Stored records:
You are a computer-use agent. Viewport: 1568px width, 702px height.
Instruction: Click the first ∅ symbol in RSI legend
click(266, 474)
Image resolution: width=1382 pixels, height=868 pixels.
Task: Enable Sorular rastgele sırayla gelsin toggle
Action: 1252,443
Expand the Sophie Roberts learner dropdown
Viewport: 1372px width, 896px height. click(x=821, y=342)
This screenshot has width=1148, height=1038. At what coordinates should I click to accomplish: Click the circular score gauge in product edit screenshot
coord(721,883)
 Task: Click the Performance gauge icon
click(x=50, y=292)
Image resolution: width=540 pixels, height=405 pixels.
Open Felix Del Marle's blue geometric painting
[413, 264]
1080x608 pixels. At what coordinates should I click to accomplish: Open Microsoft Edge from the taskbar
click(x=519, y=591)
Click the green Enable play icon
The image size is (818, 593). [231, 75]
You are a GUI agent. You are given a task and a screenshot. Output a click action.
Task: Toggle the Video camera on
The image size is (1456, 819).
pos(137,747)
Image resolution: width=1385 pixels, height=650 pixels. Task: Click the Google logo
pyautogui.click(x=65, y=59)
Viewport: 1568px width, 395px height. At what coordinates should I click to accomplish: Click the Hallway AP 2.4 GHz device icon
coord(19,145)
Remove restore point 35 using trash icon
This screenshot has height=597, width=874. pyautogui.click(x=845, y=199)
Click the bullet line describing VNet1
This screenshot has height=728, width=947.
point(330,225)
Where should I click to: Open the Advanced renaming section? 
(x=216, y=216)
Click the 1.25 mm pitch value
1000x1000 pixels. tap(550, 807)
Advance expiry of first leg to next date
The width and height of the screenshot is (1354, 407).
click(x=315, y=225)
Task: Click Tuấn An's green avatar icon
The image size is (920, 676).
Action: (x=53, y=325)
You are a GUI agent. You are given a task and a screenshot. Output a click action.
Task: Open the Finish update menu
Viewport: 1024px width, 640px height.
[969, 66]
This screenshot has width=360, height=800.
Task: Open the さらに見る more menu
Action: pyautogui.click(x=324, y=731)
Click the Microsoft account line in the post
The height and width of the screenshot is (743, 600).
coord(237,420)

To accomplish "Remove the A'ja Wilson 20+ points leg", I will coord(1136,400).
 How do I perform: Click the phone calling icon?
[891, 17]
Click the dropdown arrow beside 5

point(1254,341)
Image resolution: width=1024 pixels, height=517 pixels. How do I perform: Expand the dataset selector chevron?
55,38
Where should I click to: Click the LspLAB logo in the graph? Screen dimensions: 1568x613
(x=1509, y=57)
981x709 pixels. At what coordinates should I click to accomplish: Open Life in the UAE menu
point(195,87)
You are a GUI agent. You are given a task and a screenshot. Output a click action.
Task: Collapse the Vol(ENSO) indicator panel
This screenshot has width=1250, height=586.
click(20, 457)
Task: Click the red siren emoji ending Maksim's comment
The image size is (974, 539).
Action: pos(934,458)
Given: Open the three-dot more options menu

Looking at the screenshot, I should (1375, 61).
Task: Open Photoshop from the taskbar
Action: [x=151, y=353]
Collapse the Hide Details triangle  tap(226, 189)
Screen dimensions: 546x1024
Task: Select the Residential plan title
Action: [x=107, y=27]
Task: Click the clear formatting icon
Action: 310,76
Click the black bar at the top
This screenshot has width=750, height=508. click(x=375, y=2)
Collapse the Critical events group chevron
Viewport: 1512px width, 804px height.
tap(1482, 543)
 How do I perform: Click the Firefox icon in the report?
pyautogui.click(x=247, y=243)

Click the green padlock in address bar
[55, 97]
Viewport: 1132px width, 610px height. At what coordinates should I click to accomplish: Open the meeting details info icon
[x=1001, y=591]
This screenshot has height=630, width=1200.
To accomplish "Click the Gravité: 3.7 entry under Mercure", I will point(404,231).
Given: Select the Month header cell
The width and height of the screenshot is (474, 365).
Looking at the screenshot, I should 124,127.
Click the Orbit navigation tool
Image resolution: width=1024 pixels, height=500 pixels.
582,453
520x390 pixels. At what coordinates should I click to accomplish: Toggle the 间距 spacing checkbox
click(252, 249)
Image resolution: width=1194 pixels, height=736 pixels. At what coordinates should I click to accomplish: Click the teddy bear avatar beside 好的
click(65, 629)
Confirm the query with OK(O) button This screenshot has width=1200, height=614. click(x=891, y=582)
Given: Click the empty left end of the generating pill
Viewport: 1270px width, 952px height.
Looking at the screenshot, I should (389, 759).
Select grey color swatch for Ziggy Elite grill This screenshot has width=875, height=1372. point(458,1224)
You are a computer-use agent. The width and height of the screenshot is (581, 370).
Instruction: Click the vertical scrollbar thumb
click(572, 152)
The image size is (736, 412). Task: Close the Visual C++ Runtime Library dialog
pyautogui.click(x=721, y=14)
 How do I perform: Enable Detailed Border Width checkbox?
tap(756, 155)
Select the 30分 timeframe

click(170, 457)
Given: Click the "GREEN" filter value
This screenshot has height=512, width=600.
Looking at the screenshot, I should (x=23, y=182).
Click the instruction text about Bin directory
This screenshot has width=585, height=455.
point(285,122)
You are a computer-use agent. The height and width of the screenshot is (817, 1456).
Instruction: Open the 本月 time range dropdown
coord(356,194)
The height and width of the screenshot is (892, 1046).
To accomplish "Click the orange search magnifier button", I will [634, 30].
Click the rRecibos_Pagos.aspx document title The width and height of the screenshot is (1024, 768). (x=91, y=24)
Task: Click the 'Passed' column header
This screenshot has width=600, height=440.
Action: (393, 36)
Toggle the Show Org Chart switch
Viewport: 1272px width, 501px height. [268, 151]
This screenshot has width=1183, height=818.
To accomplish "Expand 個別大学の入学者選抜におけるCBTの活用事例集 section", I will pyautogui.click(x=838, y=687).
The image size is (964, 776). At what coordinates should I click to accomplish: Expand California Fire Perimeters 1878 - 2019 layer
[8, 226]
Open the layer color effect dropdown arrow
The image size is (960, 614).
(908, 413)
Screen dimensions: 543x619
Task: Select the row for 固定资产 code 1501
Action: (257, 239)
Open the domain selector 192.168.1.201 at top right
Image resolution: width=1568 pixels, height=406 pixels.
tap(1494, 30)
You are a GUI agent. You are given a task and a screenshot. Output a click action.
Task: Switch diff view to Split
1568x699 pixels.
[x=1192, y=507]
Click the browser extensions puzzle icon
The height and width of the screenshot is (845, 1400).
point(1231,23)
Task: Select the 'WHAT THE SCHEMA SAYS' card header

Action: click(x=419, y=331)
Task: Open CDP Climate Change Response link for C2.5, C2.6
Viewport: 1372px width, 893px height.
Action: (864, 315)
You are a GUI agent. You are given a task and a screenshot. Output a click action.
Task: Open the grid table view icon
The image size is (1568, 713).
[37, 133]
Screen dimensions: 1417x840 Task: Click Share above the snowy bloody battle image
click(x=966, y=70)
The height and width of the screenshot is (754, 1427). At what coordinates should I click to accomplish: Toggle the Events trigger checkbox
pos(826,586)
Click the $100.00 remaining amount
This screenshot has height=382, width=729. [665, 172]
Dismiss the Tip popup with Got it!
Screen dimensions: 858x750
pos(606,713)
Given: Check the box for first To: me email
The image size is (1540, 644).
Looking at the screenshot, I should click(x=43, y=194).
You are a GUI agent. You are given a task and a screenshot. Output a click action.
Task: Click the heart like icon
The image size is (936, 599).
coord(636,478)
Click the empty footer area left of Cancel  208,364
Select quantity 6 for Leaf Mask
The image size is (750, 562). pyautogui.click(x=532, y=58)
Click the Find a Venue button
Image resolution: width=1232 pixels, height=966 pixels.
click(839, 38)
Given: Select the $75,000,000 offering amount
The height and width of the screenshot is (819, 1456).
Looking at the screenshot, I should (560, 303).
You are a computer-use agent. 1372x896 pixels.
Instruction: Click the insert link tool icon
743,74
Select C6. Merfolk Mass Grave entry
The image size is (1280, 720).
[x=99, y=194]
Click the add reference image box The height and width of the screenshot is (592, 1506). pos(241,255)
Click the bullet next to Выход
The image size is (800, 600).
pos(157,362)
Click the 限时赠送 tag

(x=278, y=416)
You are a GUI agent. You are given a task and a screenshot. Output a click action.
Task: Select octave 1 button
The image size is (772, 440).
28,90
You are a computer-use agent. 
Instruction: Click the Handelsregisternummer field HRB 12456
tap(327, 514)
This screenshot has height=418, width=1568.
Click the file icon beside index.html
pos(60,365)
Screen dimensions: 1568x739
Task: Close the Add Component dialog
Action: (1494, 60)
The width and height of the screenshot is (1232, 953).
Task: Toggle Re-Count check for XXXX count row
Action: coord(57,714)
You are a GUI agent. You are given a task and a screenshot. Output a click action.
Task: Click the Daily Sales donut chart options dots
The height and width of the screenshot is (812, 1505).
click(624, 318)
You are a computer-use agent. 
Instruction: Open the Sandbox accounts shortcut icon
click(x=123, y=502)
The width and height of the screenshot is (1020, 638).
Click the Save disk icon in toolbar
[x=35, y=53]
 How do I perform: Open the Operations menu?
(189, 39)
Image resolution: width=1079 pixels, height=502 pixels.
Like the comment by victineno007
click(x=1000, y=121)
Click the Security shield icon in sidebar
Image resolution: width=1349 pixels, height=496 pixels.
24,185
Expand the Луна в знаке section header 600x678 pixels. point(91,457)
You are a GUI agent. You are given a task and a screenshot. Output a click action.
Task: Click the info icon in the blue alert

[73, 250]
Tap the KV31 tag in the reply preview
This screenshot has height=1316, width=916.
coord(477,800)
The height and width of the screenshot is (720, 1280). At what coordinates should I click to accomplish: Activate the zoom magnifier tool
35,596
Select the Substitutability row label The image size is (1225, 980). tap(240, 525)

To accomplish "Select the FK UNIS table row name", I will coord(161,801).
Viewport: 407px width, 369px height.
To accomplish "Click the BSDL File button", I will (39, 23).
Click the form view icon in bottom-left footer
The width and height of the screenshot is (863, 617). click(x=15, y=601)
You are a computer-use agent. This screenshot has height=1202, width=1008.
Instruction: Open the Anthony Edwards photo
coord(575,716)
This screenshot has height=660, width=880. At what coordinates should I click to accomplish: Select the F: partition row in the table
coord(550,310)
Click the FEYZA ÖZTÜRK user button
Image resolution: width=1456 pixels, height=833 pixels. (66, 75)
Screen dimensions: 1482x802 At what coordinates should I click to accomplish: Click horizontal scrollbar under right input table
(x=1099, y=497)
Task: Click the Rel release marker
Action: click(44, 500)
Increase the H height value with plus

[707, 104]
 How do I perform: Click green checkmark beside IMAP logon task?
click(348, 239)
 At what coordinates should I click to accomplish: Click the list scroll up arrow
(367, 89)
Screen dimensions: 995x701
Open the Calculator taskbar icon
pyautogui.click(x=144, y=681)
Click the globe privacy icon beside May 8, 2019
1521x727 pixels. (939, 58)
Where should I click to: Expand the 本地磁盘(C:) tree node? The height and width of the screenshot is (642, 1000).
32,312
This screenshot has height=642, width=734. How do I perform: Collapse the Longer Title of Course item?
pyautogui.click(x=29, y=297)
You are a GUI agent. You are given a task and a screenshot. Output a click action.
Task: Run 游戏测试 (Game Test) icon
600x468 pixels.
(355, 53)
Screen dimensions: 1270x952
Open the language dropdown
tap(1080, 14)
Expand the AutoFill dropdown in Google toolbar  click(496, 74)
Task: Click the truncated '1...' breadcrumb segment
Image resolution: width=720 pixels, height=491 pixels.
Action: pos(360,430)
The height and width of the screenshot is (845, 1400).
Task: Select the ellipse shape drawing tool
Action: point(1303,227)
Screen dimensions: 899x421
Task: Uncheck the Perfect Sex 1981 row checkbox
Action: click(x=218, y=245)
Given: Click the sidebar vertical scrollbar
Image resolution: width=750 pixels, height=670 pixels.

TRY IT:
What the answer needs is every line from the data above with "entry" in it.

WRITTEN ANSWER:
To accomplish "Click the Gravité: 3.7 entry under Mercure", I will point(404,231).
Select C6. Merfolk Mass Grave entry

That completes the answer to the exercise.